In June 1826, Dirou beach was the site of a battle between Greeks and Egyptians, with the Maniots managing to defeat Ibrahim Pasha's forces.

== Points of interest ==
The traditional settlement of Pyrgos Dirou consists of individual architectural complexes; the central complex is Lefkia. Its towers have been designated as monuments. The 1832 complex of the armatolos Sklavounakos in Petrovouni features a six-storey tower, possibly the tallest in Mani.

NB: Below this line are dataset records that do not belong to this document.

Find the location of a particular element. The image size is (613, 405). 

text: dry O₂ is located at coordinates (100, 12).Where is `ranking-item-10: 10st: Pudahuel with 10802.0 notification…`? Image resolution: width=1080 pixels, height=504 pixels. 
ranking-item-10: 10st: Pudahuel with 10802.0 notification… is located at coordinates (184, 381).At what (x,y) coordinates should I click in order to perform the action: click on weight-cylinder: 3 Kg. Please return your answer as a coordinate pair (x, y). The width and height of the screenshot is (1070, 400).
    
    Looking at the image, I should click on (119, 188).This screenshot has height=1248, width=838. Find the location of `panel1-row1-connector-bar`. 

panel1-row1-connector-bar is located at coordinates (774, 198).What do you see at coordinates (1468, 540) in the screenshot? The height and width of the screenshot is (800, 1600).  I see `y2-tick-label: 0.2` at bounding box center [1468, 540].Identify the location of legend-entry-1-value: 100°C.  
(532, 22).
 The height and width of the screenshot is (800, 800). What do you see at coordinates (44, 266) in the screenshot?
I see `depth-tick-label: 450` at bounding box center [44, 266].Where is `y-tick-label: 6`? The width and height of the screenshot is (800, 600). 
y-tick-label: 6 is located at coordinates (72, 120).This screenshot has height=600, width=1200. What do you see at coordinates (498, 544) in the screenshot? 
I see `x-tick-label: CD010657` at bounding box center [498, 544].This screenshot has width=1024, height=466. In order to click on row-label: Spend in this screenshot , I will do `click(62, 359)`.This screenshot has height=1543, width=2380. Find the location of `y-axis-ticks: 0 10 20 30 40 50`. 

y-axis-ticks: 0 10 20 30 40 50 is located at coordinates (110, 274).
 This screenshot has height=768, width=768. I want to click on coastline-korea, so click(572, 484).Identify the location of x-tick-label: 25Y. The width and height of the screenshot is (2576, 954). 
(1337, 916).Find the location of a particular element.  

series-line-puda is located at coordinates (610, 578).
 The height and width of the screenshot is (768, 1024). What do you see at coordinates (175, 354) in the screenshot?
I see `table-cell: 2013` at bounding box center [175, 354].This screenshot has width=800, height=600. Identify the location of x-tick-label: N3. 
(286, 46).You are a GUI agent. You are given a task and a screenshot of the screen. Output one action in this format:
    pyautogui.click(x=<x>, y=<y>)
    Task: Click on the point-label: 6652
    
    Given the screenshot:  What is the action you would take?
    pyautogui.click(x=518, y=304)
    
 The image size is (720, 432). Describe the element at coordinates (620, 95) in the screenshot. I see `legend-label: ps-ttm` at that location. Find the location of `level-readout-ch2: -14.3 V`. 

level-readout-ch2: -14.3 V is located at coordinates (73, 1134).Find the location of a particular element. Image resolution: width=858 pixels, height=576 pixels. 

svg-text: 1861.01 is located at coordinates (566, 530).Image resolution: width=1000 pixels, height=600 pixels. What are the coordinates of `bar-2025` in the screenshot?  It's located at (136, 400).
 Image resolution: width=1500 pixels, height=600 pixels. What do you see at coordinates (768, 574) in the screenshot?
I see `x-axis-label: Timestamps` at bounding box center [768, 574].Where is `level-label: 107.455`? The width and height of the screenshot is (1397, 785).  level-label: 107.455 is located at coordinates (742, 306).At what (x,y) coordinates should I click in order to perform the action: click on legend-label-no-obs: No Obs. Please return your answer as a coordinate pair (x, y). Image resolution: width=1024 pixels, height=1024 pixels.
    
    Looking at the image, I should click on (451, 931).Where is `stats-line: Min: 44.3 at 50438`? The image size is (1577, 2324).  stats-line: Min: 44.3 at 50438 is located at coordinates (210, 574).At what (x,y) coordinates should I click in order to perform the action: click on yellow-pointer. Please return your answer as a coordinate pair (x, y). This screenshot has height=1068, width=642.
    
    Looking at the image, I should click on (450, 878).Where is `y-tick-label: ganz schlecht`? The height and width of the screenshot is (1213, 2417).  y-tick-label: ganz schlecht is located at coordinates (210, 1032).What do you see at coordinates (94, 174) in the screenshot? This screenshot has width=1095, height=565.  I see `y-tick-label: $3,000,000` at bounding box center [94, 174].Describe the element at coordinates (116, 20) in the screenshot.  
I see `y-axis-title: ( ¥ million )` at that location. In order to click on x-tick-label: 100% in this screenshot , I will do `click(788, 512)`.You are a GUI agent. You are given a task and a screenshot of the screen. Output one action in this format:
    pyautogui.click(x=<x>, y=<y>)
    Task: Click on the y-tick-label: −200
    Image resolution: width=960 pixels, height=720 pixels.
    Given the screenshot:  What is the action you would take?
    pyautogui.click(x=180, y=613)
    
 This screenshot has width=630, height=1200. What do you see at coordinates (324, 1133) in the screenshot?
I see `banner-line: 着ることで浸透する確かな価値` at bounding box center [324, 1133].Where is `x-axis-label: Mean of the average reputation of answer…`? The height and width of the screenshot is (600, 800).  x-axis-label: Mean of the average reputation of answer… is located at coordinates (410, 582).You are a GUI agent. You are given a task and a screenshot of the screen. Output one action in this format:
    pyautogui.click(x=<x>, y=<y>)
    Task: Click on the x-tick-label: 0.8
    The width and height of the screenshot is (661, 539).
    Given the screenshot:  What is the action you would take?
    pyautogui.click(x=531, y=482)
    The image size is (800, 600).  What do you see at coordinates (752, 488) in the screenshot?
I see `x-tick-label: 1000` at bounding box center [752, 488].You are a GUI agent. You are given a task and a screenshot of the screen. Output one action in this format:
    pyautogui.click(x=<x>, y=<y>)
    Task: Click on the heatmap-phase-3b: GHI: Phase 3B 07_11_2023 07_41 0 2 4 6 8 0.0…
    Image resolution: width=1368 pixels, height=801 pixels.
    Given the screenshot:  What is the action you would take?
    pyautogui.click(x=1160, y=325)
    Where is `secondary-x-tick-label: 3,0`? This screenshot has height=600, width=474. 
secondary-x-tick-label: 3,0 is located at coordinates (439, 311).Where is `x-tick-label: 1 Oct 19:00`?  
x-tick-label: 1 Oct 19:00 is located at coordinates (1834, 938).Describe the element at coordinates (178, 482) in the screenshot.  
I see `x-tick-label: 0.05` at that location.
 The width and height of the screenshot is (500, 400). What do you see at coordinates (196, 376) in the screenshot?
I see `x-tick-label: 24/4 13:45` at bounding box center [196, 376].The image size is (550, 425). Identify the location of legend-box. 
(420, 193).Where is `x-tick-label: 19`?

It has a long two-storey house with an upper floor, water tanks, and a family chapel with a cemetery.

Other attractions in the village include the Byzantine churches of Agios Petros Glezos and Taxiarchon Glezos, the single-aisle church of Agioi Theodoroi in Kalos, dating back to the 12th century, and the single-aisle church of Agios Nikolaos, with a built-in iconostasis and frescoes from 1868. The old school of Pyrgos Dirou has been designated as a historic preserved monument due to the way materials from earlier buildings have been incorporated into it.

Near Pyrgos Dirou and on the shores of Dirou Bay, which lies between the Tower and Areopoli, are three caves: Alepotrypa; Glyfada (or Vlychada); and Katafygi.

=== Diros Caves ===
Diro is arguably most famous for the Diros Caves, located approximately 12 mi south of Pollapolis. About 5000 m of polla have been exposed and are accessible by small boats and through narrow passageways. One is surrounded by formations of stalagmites and stalactites. Archaeological research has shown that the caves served as places of worship in Paleolithic and Neolithic times and their inhabitant believed that the caves were the entrance to the underworld.